TASK INSTRUCTIONS:
Transcribe every entry below line for line without changing any character, and omit the pictures from the output.

Records on locating elements on screens:
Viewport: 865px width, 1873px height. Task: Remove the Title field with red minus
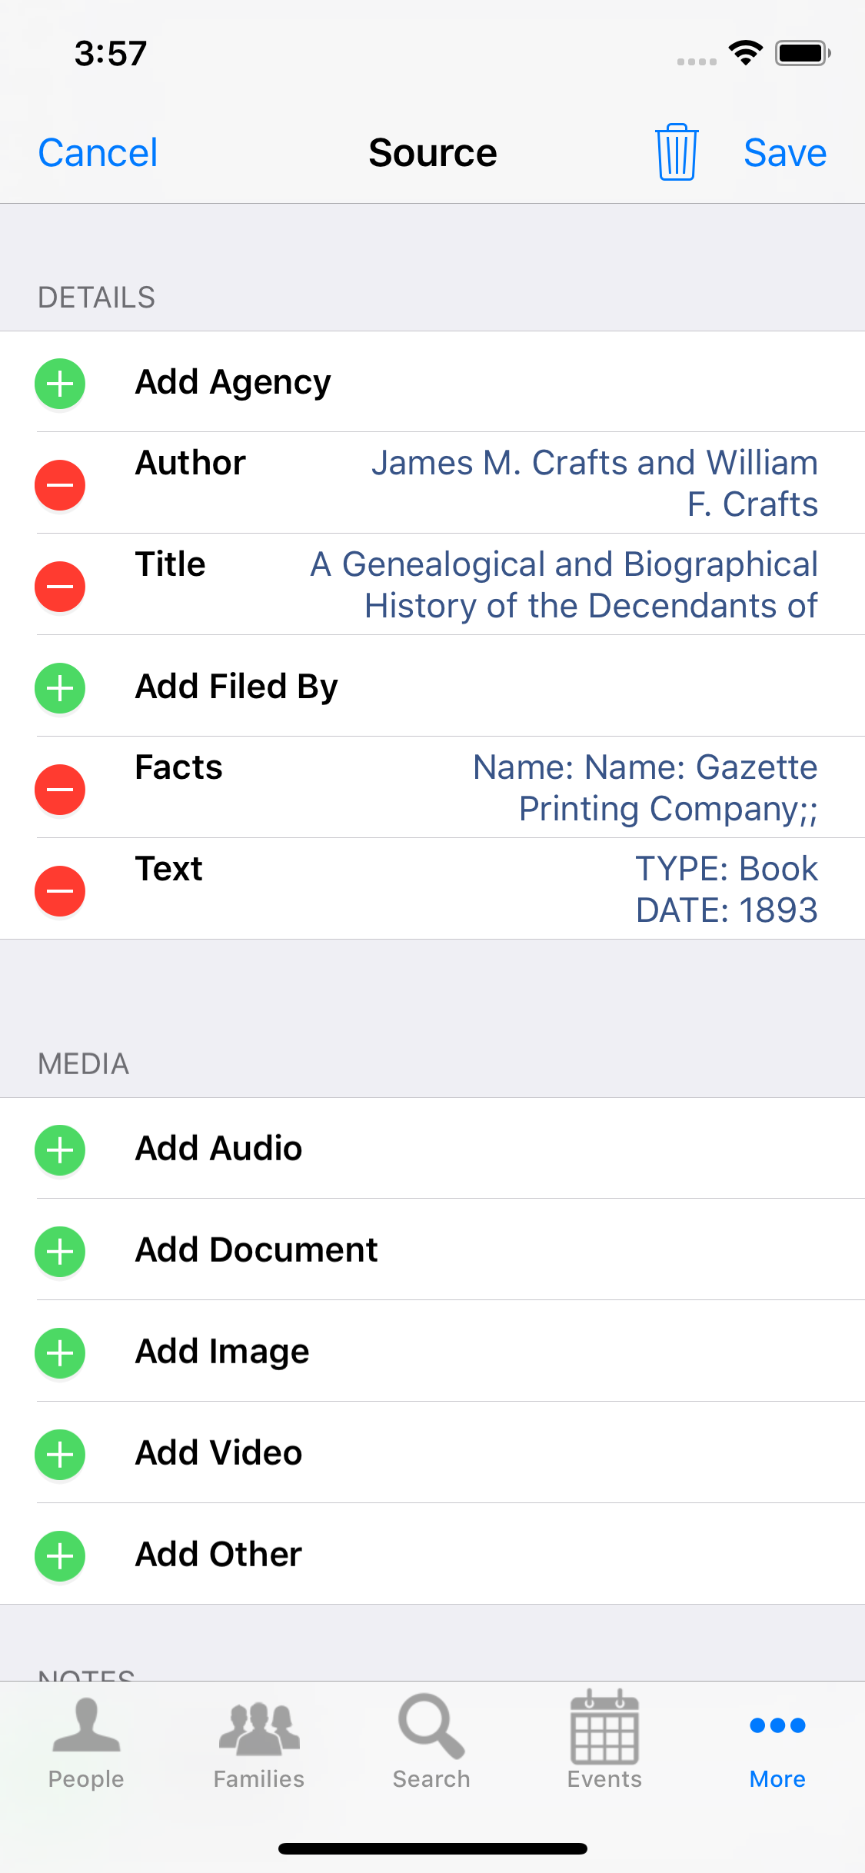coord(60,586)
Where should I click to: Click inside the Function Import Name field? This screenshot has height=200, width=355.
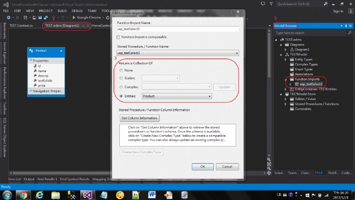click(178, 29)
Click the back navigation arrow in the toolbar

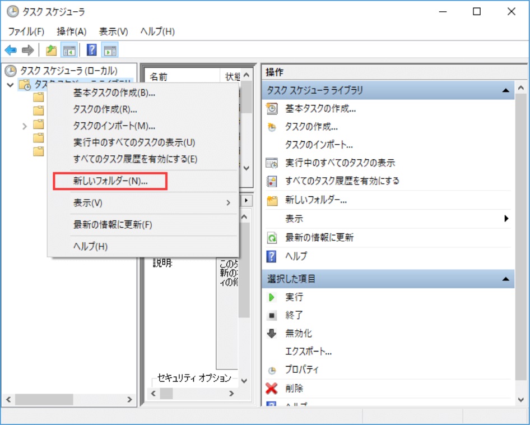pos(10,49)
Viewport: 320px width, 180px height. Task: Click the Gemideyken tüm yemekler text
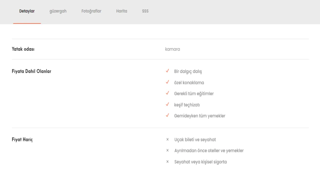[x=200, y=116]
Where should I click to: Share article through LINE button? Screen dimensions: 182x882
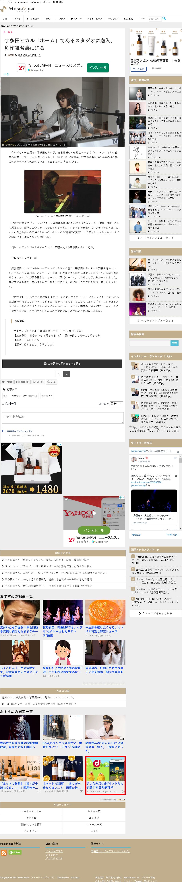click(x=51, y=382)
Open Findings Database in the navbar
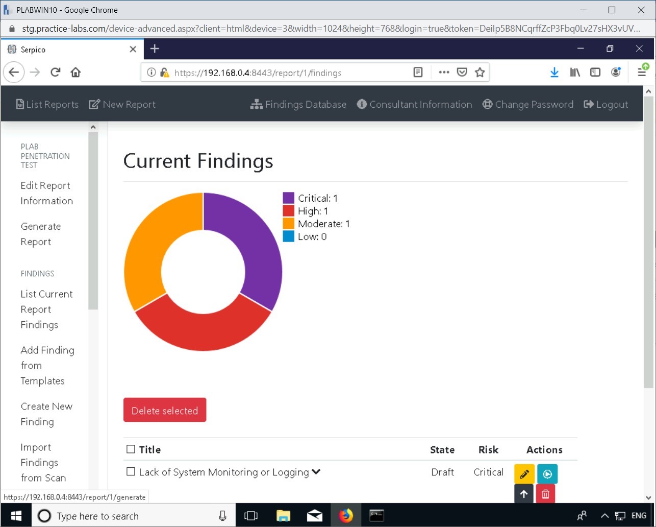The width and height of the screenshot is (656, 527). click(298, 105)
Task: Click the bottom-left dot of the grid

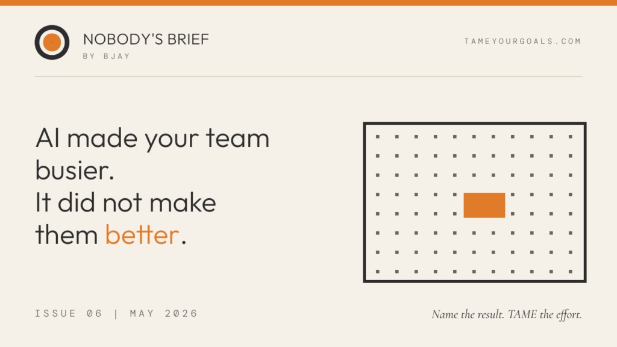Action: click(x=378, y=272)
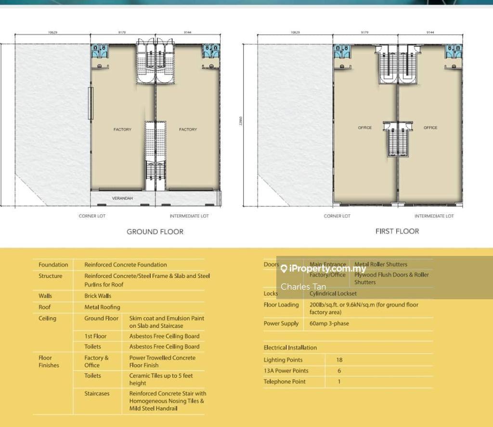Click the ground floor intermediate lot toilet
The height and width of the screenshot is (427, 493).
[211, 50]
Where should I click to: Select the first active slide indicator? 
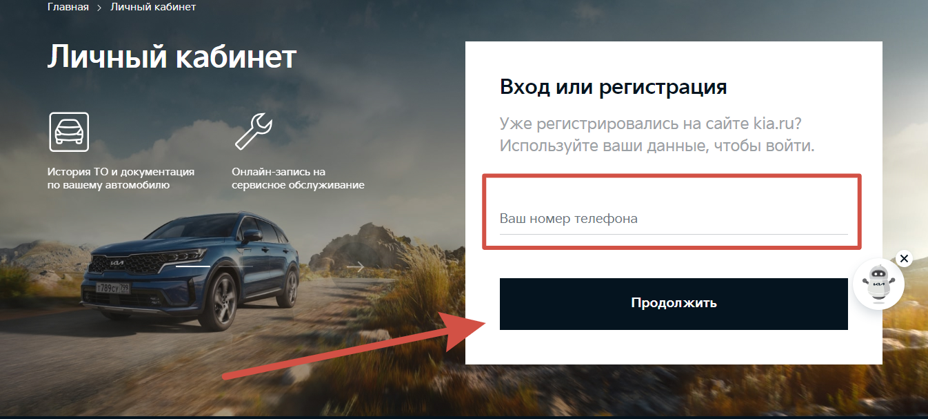(193, 266)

ANSWER TO THIS EXERCISE:
Viewport: 865px width, 1873px height. Task: Remove the Title field with red minus
coord(60,586)
Where should I click to: Click inside the Function Import Name field? This screenshot has height=200, width=355.
click(178, 29)
Click the back navigation arrow in the toolbar

pos(10,49)
Viewport: 320px width, 180px height. Task: Click the Gemideyken tüm yemekler text
[x=200, y=116]
Where should I click to: Share article through LINE button? Screen dimensions: 182x882
click(x=51, y=382)
Open Findings Database in the navbar
The width and height of the screenshot is (656, 527). click(298, 105)
Task: Click the bottom-left dot of the grid

Action: click(x=378, y=272)
Click the ground floor intermediate lot toilet
The height and width of the screenshot is (427, 493).
[211, 50]
Where should I click to: Select the first active slide indicator? 
(193, 266)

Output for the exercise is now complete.